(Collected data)
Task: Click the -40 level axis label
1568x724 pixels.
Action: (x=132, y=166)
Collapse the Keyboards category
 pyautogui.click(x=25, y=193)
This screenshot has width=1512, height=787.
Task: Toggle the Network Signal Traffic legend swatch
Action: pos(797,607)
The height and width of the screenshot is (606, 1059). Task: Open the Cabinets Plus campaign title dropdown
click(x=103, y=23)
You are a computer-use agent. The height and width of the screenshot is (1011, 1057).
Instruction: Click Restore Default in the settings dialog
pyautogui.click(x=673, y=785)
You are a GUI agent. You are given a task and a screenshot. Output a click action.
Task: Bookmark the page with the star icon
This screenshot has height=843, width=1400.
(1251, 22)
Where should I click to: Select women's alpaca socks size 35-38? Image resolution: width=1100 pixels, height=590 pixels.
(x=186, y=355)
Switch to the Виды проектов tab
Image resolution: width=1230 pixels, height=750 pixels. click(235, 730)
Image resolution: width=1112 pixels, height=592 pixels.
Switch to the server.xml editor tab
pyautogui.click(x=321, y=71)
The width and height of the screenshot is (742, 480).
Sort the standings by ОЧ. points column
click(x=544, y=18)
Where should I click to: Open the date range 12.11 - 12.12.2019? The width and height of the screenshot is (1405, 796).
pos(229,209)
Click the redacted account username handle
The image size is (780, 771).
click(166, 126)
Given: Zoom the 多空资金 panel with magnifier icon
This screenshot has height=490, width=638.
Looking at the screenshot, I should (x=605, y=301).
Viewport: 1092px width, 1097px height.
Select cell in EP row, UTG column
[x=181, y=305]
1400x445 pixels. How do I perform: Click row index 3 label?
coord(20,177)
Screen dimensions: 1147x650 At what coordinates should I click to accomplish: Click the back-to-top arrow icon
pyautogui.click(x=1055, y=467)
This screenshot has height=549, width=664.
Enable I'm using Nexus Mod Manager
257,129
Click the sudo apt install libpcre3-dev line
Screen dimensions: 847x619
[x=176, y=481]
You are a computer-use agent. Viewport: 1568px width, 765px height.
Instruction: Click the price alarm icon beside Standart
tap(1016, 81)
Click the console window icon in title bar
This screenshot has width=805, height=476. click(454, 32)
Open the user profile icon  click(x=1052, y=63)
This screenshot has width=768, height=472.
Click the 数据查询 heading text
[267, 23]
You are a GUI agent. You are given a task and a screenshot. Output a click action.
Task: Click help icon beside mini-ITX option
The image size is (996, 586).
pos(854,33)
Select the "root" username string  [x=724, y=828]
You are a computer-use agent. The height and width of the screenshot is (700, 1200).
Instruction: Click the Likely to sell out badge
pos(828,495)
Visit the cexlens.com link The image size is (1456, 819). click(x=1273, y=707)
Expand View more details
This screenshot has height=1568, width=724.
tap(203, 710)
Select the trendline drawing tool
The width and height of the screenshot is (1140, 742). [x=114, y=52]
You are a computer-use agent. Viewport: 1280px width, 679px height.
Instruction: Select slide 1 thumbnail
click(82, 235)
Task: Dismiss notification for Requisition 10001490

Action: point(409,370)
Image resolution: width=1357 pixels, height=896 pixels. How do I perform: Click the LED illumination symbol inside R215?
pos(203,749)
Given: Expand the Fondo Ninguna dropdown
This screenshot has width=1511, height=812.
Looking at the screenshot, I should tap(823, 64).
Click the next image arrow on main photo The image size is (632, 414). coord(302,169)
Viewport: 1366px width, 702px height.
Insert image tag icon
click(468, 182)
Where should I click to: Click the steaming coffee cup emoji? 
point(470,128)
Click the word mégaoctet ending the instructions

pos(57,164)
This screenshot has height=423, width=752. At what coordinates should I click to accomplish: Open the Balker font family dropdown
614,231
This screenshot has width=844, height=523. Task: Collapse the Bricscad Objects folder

* _INSTRUCTIONS FOR THE TASK_: Find the lines in the records that contain the word "agent", then copy every one of them.

* _SOLUTION_:
You are a computer-use agent. The height and width of the screenshot is (1011, 1057).
You are a GUI agent. You are given a task and a screenshot. Output a click action.
You are a computer-use agent. Viewport: 1568px width, 765px height.
You are a GUI agent. You are given a task and a screenshot. Output a click action.
You are a computer-use agent. The height and width of the screenshot is (700, 1200).
You are a computer-use agent. Viewport: 1280px width, 679px height.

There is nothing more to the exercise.